[Records from a collection]
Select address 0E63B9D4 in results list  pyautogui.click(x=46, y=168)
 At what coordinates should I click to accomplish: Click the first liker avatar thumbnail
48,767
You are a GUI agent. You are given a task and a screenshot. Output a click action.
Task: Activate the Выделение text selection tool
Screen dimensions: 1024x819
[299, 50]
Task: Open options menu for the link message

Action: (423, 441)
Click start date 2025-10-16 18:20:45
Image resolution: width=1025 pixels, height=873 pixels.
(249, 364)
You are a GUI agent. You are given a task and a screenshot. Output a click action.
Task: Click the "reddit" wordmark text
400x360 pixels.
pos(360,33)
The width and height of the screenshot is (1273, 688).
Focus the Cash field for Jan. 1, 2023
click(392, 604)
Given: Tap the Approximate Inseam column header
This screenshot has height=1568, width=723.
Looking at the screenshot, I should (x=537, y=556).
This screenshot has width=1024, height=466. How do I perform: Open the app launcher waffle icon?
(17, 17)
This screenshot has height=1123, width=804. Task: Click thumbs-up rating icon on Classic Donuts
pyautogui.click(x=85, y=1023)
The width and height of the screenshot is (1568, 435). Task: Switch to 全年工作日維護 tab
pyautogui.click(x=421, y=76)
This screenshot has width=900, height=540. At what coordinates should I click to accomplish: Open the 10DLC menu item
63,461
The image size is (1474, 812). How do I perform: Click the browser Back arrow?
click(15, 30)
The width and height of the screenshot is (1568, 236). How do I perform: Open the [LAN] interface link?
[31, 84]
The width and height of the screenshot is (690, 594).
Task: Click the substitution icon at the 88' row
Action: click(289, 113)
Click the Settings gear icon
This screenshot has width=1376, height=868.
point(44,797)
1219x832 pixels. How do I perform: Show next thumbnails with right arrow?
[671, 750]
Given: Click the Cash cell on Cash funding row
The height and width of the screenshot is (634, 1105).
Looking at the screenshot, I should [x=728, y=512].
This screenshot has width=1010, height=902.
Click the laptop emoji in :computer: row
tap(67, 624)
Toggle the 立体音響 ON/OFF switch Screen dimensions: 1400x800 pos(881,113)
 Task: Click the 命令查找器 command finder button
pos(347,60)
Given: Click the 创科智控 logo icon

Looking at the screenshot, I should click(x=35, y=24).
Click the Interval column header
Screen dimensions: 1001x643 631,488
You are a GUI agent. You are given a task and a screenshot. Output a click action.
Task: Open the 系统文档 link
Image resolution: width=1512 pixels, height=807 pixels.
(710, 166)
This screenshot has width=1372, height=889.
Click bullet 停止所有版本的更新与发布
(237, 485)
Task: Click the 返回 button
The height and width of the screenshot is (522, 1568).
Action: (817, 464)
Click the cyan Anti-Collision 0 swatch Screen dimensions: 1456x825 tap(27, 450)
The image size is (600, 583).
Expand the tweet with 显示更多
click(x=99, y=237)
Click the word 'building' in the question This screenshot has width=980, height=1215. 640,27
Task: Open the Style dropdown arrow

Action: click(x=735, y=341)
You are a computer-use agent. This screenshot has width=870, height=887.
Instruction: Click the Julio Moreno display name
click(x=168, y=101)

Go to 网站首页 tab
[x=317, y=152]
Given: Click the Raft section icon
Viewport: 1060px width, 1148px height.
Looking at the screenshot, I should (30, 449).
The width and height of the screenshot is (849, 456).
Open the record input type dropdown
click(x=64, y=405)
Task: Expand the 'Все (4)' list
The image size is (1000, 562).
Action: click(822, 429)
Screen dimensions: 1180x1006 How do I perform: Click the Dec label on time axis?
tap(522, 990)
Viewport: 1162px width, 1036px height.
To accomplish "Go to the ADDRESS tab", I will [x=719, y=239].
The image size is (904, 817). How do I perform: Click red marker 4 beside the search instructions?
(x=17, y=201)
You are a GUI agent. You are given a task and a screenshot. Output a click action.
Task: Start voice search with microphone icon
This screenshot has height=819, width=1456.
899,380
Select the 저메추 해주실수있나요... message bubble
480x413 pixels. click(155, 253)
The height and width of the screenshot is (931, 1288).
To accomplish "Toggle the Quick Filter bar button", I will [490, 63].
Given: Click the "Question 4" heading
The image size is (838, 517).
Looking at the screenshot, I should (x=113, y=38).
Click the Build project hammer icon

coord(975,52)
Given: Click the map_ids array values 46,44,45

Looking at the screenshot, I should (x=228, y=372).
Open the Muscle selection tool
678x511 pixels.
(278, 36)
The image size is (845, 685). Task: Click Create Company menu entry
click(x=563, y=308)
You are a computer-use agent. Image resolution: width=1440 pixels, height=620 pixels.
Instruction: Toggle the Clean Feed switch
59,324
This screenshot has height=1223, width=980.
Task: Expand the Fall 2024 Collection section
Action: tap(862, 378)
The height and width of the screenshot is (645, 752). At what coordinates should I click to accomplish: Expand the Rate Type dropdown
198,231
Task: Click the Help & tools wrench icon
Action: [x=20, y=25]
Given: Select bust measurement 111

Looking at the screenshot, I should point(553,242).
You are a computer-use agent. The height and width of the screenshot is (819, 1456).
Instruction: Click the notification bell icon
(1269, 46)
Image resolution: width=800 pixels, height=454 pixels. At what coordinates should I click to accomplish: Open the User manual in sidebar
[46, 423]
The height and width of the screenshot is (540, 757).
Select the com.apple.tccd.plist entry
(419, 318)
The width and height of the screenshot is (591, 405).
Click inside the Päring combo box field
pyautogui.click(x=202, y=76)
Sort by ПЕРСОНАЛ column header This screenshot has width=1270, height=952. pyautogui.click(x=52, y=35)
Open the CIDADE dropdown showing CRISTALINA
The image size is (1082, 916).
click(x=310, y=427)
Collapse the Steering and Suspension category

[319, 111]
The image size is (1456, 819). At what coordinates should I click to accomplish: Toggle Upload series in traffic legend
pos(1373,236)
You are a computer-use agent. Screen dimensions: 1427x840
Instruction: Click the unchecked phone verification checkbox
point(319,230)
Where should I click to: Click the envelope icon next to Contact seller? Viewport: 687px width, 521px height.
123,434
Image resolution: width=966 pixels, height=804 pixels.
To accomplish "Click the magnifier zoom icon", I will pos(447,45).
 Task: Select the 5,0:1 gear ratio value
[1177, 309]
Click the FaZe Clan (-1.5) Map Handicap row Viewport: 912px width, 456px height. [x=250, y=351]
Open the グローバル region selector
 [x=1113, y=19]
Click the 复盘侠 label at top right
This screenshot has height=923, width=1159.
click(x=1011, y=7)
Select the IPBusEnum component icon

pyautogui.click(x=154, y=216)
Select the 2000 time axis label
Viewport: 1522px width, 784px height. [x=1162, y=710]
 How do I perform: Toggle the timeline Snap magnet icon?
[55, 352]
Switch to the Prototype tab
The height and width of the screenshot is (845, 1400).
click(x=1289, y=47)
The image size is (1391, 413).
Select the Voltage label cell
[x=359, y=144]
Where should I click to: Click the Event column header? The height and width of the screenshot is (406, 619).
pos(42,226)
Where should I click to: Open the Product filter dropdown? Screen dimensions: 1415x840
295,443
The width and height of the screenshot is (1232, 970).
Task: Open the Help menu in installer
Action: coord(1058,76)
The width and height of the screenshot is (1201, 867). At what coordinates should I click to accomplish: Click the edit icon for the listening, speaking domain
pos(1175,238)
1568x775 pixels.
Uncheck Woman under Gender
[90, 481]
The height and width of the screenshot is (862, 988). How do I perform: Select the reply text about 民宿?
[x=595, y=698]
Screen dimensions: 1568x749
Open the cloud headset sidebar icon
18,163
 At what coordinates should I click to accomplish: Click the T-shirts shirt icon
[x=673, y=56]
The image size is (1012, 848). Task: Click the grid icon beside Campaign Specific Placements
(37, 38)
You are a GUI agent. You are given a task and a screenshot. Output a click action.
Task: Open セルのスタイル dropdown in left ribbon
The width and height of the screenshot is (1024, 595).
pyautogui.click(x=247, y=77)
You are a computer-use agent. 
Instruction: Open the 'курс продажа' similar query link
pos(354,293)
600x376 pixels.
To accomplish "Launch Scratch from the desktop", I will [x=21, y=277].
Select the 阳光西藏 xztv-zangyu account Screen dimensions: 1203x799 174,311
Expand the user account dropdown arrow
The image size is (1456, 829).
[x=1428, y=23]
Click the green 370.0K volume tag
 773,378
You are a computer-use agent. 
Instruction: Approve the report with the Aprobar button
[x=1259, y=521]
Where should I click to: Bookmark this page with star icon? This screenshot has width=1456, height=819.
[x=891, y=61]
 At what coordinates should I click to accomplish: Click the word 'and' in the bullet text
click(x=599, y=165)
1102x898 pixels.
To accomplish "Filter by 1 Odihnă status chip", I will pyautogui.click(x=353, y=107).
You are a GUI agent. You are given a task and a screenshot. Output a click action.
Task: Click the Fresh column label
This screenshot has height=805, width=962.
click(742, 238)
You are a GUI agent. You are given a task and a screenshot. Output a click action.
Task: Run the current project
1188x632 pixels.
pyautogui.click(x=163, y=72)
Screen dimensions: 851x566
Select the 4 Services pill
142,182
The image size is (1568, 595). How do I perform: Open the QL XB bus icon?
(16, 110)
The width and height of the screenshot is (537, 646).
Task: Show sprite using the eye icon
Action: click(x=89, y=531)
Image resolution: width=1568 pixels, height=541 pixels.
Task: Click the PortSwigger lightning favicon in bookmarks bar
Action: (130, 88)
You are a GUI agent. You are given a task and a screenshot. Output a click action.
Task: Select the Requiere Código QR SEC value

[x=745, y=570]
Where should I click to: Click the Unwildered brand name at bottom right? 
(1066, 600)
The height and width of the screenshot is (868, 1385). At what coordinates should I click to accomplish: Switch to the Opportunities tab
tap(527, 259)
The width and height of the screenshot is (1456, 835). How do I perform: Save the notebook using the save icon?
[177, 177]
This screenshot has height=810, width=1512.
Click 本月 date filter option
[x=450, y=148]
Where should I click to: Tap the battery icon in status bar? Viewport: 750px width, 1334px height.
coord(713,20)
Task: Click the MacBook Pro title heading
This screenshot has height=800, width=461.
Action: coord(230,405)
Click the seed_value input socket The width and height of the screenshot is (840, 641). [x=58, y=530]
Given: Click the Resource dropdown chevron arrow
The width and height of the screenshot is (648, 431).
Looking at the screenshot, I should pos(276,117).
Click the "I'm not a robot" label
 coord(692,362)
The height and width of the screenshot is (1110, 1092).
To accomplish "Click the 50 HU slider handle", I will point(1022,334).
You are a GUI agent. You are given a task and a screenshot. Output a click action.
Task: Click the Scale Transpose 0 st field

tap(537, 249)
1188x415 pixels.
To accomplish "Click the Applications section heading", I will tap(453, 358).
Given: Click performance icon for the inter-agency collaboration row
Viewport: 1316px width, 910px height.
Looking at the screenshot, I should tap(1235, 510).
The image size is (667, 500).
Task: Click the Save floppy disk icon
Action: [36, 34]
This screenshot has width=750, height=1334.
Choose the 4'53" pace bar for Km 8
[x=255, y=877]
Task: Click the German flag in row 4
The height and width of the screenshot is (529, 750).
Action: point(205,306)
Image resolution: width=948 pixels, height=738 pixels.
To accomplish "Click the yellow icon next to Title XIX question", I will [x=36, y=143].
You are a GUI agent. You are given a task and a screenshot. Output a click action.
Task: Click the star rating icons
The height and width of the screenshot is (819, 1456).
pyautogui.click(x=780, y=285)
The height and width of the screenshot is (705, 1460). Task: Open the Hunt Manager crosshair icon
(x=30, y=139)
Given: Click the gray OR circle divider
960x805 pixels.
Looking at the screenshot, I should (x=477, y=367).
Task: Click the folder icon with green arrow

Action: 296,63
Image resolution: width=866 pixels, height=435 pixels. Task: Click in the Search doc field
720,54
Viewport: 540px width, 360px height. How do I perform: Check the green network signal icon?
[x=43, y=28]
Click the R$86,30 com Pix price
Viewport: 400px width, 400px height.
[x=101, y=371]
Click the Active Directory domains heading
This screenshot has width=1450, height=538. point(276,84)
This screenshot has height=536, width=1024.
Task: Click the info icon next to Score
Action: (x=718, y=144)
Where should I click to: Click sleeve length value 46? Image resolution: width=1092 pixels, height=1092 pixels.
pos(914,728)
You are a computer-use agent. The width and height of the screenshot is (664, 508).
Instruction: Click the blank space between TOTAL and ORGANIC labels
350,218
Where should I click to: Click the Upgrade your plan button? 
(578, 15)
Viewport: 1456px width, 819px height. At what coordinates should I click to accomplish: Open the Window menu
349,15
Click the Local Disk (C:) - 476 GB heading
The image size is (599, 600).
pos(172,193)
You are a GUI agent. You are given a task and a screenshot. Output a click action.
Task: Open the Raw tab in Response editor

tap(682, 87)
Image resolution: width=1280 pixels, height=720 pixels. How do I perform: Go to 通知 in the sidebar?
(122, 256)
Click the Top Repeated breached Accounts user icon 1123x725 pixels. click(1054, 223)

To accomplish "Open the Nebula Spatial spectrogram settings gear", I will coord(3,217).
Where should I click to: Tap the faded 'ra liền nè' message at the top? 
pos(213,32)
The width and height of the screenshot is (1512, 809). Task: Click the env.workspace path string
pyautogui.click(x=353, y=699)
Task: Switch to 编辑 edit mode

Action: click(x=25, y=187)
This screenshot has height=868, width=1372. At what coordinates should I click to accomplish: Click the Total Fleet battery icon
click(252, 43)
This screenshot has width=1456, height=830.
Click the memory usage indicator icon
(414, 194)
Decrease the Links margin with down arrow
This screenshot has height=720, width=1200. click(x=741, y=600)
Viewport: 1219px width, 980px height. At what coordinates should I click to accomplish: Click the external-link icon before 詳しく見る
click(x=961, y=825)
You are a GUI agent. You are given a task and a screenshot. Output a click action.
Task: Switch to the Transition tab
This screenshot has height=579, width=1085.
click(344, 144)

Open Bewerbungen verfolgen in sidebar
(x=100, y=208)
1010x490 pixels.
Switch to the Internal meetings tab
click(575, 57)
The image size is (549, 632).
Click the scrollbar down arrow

WORK REQUIRED: Reproduce the data from the line with "This screenshot has width=750, height=1334." to the line with "Action: point(205,306)", swapping "German flag" for "Italian flag" and leaving everything else unchanged.

COMPLETED EXERCISE:
This screenshot has width=750, height=1334.
Choose the 4'53" pace bar for Km 8
[x=255, y=877]
Task: Click the Italian flag in row 4
The height and width of the screenshot is (529, 750).
Action: point(205,306)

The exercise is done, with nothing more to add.